# Problem details
All of the records below need to be returned exactly.
● ● ● ●
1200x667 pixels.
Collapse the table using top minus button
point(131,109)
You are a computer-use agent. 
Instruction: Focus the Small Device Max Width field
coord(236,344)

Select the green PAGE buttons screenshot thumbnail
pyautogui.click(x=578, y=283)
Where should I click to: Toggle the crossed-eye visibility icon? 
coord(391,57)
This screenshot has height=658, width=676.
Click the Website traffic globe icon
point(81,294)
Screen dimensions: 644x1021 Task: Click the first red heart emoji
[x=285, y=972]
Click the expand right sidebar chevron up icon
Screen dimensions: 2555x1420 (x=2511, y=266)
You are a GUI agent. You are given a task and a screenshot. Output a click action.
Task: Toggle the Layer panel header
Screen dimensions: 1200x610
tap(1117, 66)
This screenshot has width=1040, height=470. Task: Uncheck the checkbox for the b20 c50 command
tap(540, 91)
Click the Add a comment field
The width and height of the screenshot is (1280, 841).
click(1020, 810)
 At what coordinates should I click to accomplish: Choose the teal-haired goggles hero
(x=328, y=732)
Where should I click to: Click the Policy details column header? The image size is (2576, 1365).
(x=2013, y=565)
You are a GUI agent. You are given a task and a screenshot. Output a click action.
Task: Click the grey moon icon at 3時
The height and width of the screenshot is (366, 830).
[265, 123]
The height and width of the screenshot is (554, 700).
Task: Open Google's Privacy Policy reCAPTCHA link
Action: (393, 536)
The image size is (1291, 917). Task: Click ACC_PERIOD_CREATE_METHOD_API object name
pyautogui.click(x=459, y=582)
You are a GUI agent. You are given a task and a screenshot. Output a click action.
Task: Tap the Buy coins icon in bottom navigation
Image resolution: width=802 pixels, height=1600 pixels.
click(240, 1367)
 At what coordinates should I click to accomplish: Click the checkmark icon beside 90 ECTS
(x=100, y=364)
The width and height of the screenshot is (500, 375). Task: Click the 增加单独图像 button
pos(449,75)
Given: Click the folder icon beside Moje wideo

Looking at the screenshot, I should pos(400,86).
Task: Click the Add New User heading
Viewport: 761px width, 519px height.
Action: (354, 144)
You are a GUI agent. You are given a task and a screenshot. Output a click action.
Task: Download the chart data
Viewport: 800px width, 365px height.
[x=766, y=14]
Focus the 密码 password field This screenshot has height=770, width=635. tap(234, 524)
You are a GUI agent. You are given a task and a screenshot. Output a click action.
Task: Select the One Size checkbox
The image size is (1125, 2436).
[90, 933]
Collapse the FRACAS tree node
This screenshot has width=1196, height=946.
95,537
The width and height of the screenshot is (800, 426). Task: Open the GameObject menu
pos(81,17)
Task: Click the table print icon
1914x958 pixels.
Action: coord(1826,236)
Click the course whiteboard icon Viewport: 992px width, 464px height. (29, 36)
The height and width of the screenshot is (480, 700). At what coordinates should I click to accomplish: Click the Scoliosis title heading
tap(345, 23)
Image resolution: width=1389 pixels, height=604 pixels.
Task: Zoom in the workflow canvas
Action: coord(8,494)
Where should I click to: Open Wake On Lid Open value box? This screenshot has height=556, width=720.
● ● ● ●
# Exercise output
1200x667 pixels.
Collapse the table using top minus button
point(131,109)
You are a computer-use agent. 
Instruction: Focus the Small Device Max Width field
coord(236,344)

Select the green PAGE buttons screenshot thumbnail
pyautogui.click(x=578, y=283)
Where should I click to: Toggle the crossed-eye visibility icon? 
coord(391,57)
This screenshot has height=658, width=676.
Click the Website traffic globe icon
point(81,294)
Screen dimensions: 644x1021 Task: Click the first red heart emoji
[x=285, y=972]
Click the expand right sidebar chevron up icon
Screen dimensions: 2555x1420 (x=2511, y=266)
You are a GUI agent. You are given a task and a screenshot. Output a click action.
Task: Toggle the Layer panel header
Screen dimensions: 1200x610
tap(1117, 66)
This screenshot has width=1040, height=470. Task: Uncheck the checkbox for the b20 c50 command
tap(540, 91)
Click the Add a comment field
The width and height of the screenshot is (1280, 841).
click(1020, 810)
 At what coordinates should I click to accomplish: Choose the teal-haired goggles hero
(x=328, y=732)
Where should I click to: Click the Policy details column header? The image size is (2576, 1365).
(x=2013, y=565)
You are a GUI agent. You are given a task and a screenshot. Output a click action.
Task: Click the grey moon icon at 3時
The height and width of the screenshot is (366, 830).
[265, 123]
The height and width of the screenshot is (554, 700).
Task: Open Google's Privacy Policy reCAPTCHA link
Action: (393, 536)
The image size is (1291, 917). Task: Click ACC_PERIOD_CREATE_METHOD_API object name
pyautogui.click(x=459, y=582)
You are a GUI agent. You are given a task and a screenshot. Output a click action.
Task: Tap the Buy coins icon in bottom navigation
Image resolution: width=802 pixels, height=1600 pixels.
click(240, 1367)
 At what coordinates should I click to accomplish: Click the checkmark icon beside 90 ECTS
(x=100, y=364)
The width and height of the screenshot is (500, 375). Task: Click the 增加单独图像 button
pos(449,75)
Given: Click the folder icon beside Moje wideo

Looking at the screenshot, I should pos(400,86).
Task: Click the Add New User heading
Viewport: 761px width, 519px height.
Action: (354, 144)
You are a GUI agent. You are given a task and a screenshot. Output a click action.
Task: Download the chart data
Viewport: 800px width, 365px height.
[x=766, y=14]
Focus the 密码 password field This screenshot has height=770, width=635. tap(234, 524)
You are a GUI agent. You are given a task and a screenshot. Output a click action.
Task: Select the One Size checkbox
The image size is (1125, 2436).
[90, 933]
Collapse the FRACAS tree node
This screenshot has width=1196, height=946.
95,537
The width and height of the screenshot is (800, 426). Task: Open the GameObject menu
pos(81,17)
Task: Click the table print icon
1914x958 pixels.
Action: coord(1826,236)
Click the course whiteboard icon Viewport: 992px width, 464px height. (29, 36)
The height and width of the screenshot is (480, 700). At what coordinates should I click to accomplish: Click the Scoliosis title heading
tap(345, 23)
Image resolution: width=1389 pixels, height=604 pixels.
Task: Zoom in the workflow canvas
Action: coord(8,494)
Where should I click to: Open Wake On Lid Open value box? This screenshot has height=556, width=720.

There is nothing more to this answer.